Why is Mica used for stove windows?      -      Mica is tranparent and withstands high temperatures to around 600 oC. Also Mica is flexible and can be used for curved windows.

         most frequent question......

My stove has a large window made up of several panes, is this one single sheet of Mica?      -      very unlikely, most antique & vintage stove windows are made up of  a number of individual panes, each pane will have it's own individual piece of Mica .

But my stove has one large single window pane, is this mica ?      -      probably not. Over large areas of about 125 x 125mm or larger, Mica doesn't have the strength to withstand the normal working conditions of a stove. In most cases large areas are heat proofed glass.

Do you cut the Mica to size for me or can I do that myself ?      -      It is very simple to cut Mica, just mark out the shape and cut with a good pair of  household scissors.

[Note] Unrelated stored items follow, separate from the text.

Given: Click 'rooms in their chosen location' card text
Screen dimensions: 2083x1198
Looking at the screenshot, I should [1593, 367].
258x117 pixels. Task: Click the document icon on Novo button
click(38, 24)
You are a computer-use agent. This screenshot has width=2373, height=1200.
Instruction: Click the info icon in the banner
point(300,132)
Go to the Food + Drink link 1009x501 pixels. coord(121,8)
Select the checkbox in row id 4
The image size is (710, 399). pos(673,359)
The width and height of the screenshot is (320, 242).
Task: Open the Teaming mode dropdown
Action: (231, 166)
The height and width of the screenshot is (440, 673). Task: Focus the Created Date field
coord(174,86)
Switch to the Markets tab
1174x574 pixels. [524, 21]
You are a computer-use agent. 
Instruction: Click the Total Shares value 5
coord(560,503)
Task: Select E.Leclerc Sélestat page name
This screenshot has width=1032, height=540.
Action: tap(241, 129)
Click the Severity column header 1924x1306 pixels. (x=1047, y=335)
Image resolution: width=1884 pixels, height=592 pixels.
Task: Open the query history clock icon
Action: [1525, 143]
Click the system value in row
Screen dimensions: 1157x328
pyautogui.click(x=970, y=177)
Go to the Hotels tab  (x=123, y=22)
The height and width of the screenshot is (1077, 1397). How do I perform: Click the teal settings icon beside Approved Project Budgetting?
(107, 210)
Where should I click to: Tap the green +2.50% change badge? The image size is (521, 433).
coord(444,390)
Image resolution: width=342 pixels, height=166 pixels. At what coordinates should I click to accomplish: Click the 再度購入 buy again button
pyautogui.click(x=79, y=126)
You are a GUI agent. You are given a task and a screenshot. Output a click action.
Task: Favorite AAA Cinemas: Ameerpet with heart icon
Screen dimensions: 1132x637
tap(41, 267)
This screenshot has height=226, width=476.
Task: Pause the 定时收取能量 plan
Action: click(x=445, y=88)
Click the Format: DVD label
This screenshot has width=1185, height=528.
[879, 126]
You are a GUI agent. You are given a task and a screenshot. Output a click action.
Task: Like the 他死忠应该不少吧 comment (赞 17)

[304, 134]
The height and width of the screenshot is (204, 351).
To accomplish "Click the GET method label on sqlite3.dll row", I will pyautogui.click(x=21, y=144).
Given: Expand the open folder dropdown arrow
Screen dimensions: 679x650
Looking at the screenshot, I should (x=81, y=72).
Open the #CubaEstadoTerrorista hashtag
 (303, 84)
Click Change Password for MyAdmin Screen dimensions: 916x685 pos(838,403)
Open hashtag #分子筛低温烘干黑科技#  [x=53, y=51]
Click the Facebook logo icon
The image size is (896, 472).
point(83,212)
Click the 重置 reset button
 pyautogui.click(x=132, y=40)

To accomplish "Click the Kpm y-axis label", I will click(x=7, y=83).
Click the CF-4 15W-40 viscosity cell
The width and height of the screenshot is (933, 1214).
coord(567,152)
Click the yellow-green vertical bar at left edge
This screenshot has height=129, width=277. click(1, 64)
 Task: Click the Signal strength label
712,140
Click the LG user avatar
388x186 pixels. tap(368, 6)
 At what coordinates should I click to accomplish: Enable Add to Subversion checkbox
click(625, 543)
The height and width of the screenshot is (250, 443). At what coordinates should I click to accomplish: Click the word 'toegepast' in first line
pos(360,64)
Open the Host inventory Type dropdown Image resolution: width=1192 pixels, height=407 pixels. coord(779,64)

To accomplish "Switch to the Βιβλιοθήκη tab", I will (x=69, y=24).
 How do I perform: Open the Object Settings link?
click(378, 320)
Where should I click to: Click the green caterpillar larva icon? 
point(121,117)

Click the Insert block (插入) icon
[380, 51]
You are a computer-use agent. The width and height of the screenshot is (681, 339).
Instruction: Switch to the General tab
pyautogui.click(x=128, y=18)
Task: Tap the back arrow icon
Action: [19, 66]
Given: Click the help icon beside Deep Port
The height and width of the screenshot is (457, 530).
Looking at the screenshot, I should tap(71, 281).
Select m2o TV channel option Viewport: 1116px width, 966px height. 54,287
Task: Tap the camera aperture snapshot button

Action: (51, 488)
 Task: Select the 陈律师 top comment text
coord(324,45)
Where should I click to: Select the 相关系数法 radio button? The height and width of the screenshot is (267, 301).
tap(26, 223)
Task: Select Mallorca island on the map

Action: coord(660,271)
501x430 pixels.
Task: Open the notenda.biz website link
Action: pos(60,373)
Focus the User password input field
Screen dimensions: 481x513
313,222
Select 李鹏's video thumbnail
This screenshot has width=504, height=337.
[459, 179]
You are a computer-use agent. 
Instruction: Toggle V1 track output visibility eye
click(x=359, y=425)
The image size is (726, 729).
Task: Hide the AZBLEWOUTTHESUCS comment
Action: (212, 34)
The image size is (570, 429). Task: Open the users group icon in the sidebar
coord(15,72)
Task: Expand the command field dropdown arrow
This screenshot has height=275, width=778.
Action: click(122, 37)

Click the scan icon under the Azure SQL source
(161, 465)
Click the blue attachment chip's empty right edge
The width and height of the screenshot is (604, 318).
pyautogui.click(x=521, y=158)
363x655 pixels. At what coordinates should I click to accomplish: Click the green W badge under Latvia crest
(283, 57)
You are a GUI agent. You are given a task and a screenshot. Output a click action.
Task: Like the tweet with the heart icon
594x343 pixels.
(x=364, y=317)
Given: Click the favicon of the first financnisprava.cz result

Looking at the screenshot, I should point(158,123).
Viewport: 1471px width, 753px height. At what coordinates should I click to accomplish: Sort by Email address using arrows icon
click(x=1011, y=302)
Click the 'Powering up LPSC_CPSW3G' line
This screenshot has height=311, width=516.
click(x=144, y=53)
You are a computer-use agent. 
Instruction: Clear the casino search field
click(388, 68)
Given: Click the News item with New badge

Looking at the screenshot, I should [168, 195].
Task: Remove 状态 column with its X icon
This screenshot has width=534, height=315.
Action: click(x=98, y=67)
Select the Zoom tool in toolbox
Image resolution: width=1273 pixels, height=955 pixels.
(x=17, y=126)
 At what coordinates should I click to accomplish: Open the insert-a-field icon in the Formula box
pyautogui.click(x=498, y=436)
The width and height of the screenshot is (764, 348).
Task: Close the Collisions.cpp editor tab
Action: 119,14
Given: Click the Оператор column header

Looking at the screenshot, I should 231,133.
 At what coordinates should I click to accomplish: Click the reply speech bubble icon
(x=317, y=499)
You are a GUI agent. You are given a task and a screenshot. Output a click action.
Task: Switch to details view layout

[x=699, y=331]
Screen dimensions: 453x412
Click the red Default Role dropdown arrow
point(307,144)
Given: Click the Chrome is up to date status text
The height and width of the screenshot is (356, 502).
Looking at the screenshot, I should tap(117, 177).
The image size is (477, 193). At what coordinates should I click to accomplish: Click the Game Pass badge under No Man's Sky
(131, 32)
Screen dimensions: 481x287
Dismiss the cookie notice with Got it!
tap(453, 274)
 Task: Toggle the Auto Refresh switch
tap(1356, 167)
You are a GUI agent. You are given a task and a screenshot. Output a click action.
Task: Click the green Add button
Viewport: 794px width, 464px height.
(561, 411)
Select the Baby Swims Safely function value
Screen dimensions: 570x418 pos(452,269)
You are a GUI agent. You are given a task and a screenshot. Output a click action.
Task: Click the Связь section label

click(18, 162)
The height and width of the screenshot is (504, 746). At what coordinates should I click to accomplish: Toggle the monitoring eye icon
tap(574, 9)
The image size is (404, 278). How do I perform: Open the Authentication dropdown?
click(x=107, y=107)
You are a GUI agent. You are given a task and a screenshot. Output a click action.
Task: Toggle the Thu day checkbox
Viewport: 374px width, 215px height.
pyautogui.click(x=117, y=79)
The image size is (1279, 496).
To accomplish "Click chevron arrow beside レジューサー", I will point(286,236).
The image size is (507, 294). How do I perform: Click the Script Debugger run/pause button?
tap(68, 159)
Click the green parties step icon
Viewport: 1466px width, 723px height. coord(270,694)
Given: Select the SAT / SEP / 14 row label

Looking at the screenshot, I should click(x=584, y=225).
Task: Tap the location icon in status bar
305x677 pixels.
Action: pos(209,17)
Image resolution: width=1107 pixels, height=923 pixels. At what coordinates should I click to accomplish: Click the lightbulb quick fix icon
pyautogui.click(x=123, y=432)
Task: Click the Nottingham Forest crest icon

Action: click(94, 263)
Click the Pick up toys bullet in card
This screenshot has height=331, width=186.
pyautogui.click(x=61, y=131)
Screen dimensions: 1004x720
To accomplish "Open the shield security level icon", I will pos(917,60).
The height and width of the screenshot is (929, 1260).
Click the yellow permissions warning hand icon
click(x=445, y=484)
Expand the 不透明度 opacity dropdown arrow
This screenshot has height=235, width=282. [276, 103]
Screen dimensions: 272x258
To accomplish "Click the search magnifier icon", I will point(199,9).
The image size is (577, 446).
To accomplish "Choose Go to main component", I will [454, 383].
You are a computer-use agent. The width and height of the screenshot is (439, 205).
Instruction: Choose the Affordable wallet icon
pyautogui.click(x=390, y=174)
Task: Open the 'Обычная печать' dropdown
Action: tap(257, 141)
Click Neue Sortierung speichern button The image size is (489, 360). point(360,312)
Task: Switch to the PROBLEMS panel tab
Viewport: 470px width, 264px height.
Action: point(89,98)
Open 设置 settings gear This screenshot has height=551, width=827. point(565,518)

What holds the Mica in place?      -      The door window has an inner window frame which is held in place with screws or nuts & bolts. The Mica is either laid or tacked in place, then the inner window frame is screwed onto the back of the door,  firmly clamping the Mica.

Do you recommend a Mica fixative?      -      Without a doubt, as often the clamping frame does not clamp all of the individual panes firmly, so a Mica fixative will solve the problem in these cases. We use Mica fixative every time we replace Mica as it allows us to know that the clamp seal is 100%, plus it is excellent in helping to stop the Mica sheet from sliding when making the final assembly. The 17ml Thermocoll tube has an extended fine nozzle, which is perfect for running a precise bead of fixative exactly where you need it on small panes of mica.          

Can I replace the Mica with heat resistant glass?      -      In the main no, you have to stay with Mica. Often the inner and outer frame are built to clamp the standard thin (0.12 - 0.15mm) Mica sheet in place and for thicker glass it is not possible to clamp. Plus...many of the classic and antique stoves have curved windows, Mica can accomodate the curves easily, glass has to be specially cast to suit each pane.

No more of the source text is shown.